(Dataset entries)
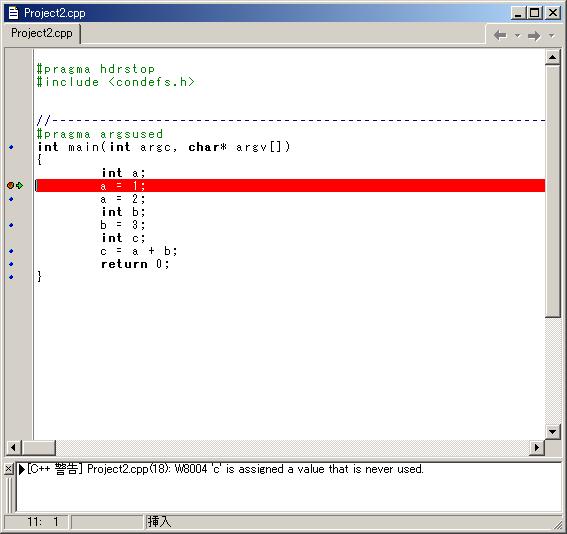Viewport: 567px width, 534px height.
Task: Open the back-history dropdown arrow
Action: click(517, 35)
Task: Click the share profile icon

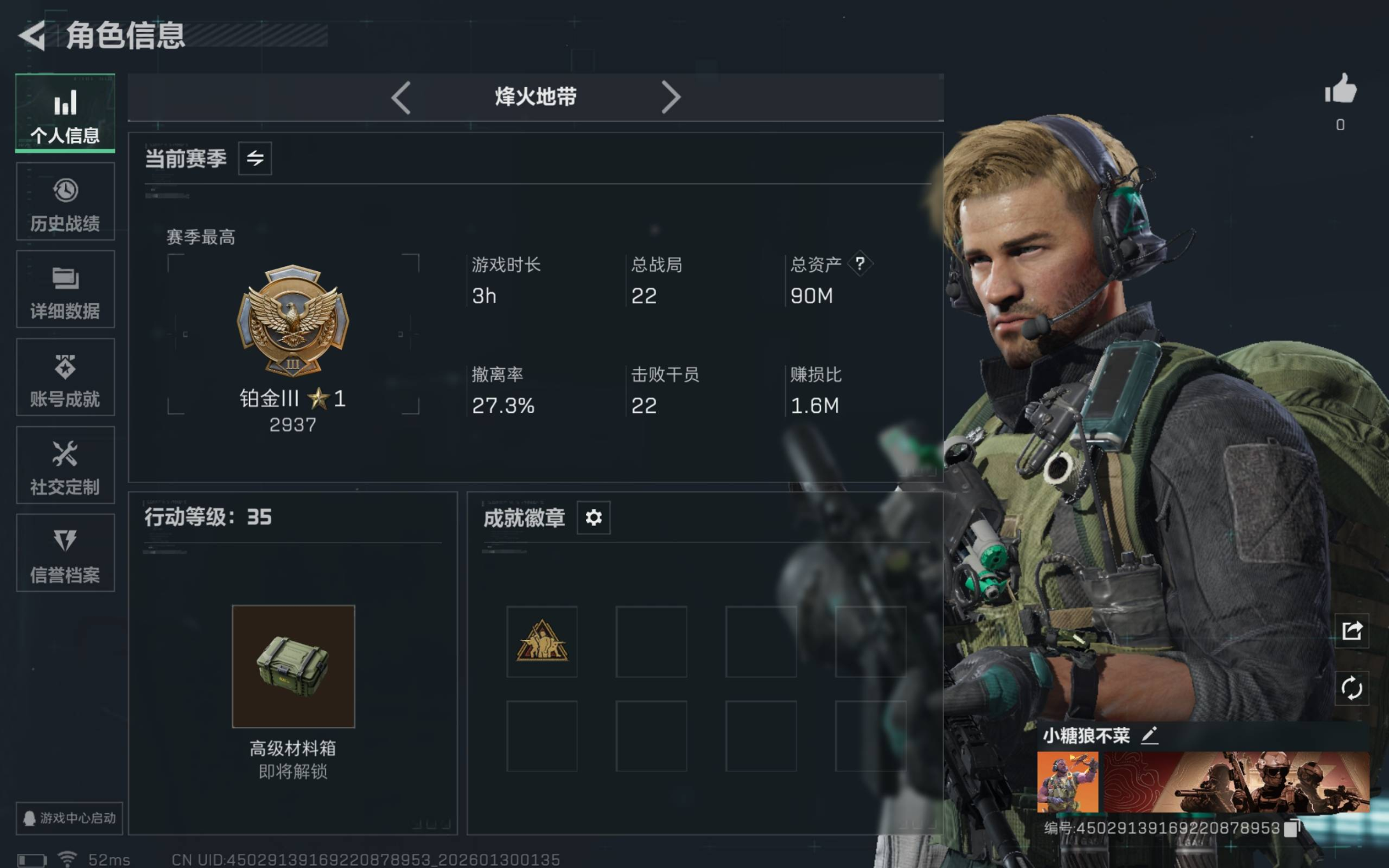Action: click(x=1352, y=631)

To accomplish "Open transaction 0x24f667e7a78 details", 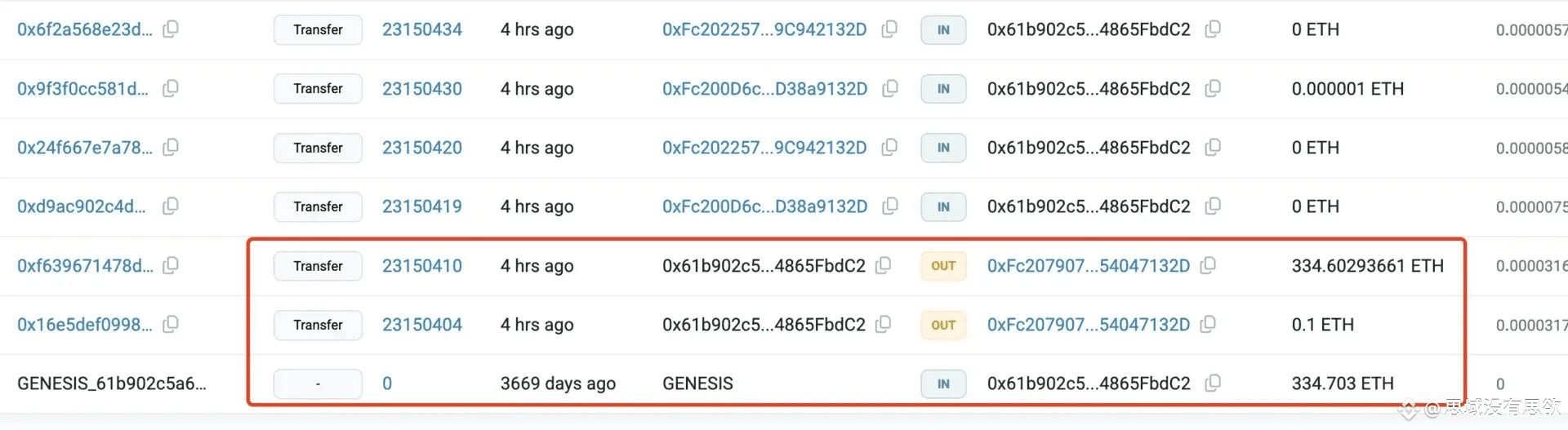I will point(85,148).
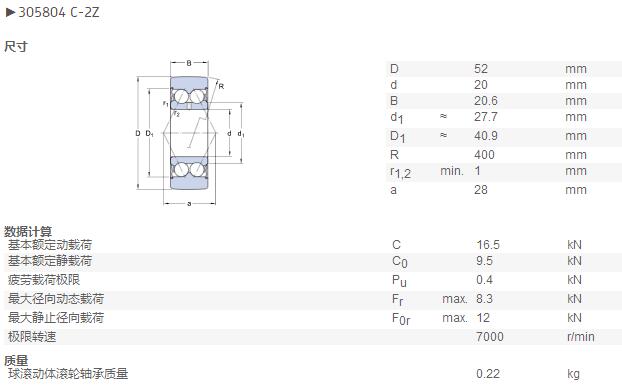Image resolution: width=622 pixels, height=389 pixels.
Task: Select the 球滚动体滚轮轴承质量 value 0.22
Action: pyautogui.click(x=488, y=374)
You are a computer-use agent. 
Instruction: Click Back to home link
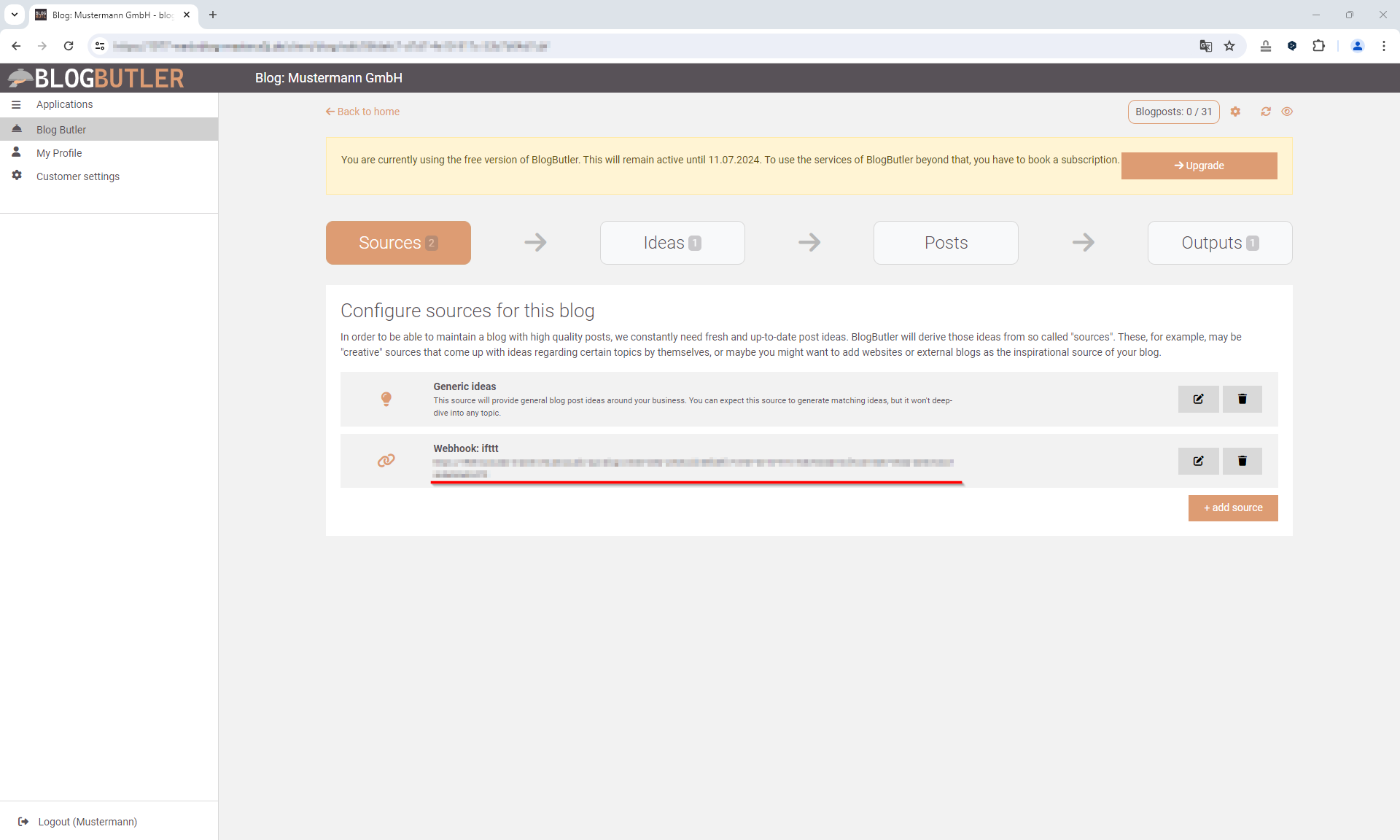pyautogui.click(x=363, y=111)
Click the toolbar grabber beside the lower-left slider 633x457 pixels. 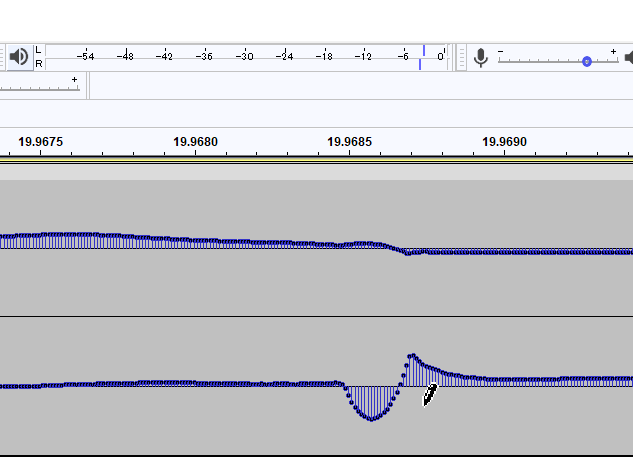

* * *

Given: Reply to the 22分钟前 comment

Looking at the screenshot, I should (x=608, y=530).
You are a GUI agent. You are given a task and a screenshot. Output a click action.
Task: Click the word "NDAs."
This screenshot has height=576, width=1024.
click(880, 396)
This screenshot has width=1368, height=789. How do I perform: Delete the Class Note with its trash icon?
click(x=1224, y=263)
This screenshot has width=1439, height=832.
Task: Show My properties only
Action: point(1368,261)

...

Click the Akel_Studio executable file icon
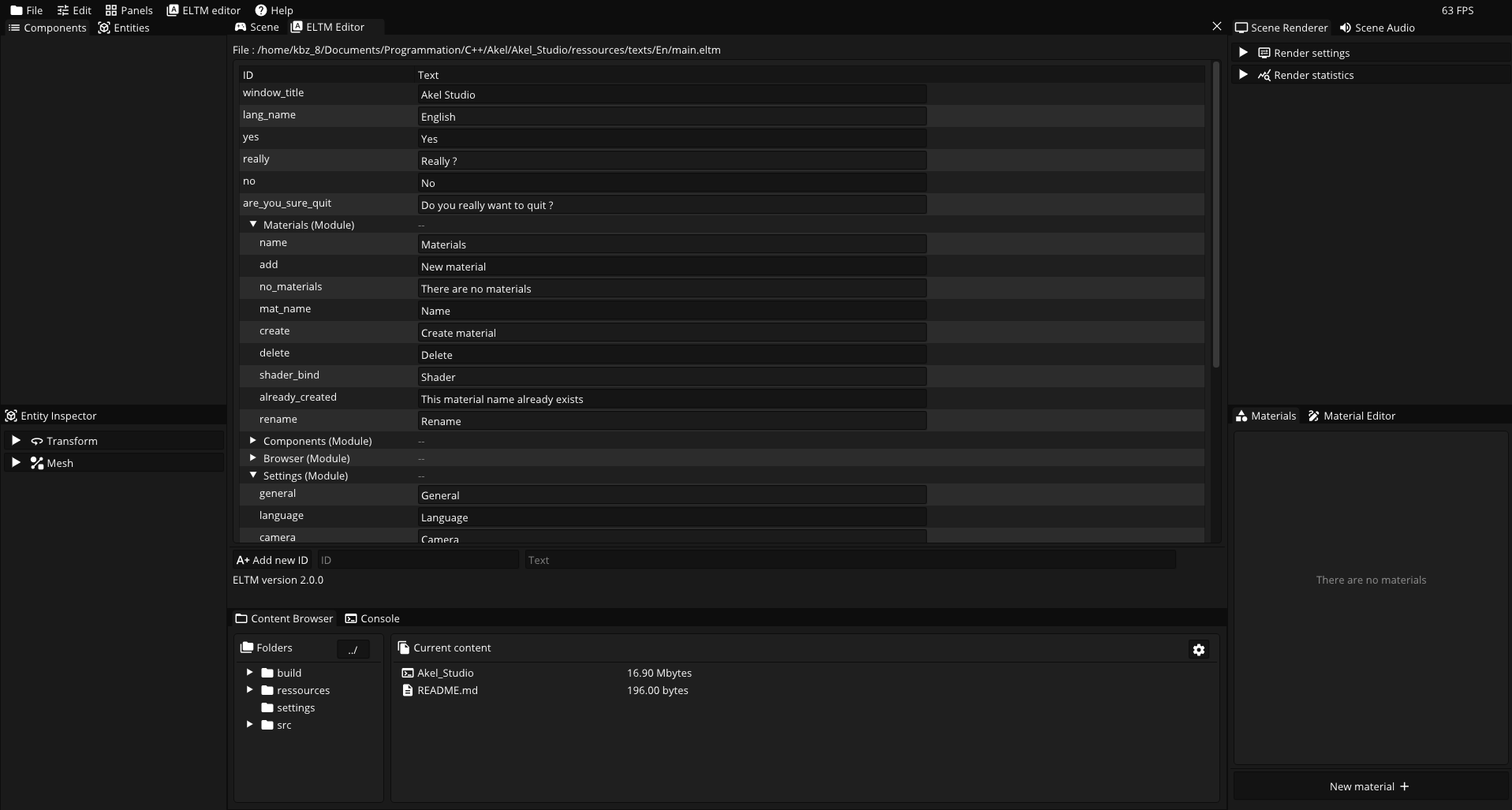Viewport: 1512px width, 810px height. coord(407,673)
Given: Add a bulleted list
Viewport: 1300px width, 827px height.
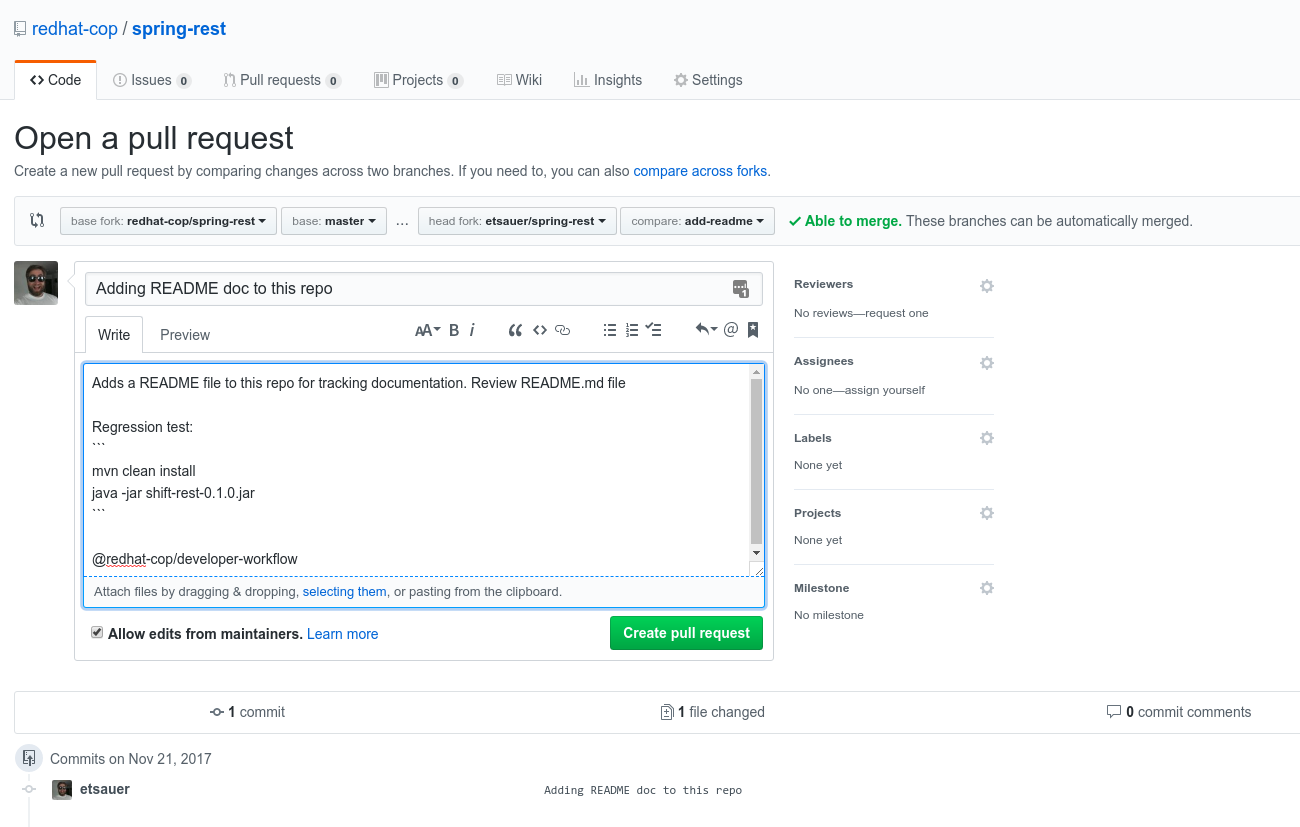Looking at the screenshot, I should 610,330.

▶ **PROMPT**
From the line holding "You are a computer-use agent." to the line holding "Click the toolbar", both included, retype the entries above exactly and drop the pictures.

▶ **RESULT**
You are a computer-use agent. 
Instruction: Click Back to home link
pyautogui.click(x=363, y=111)
Click the toolbar grabber beside the lower-left slider 633x457 pixels. 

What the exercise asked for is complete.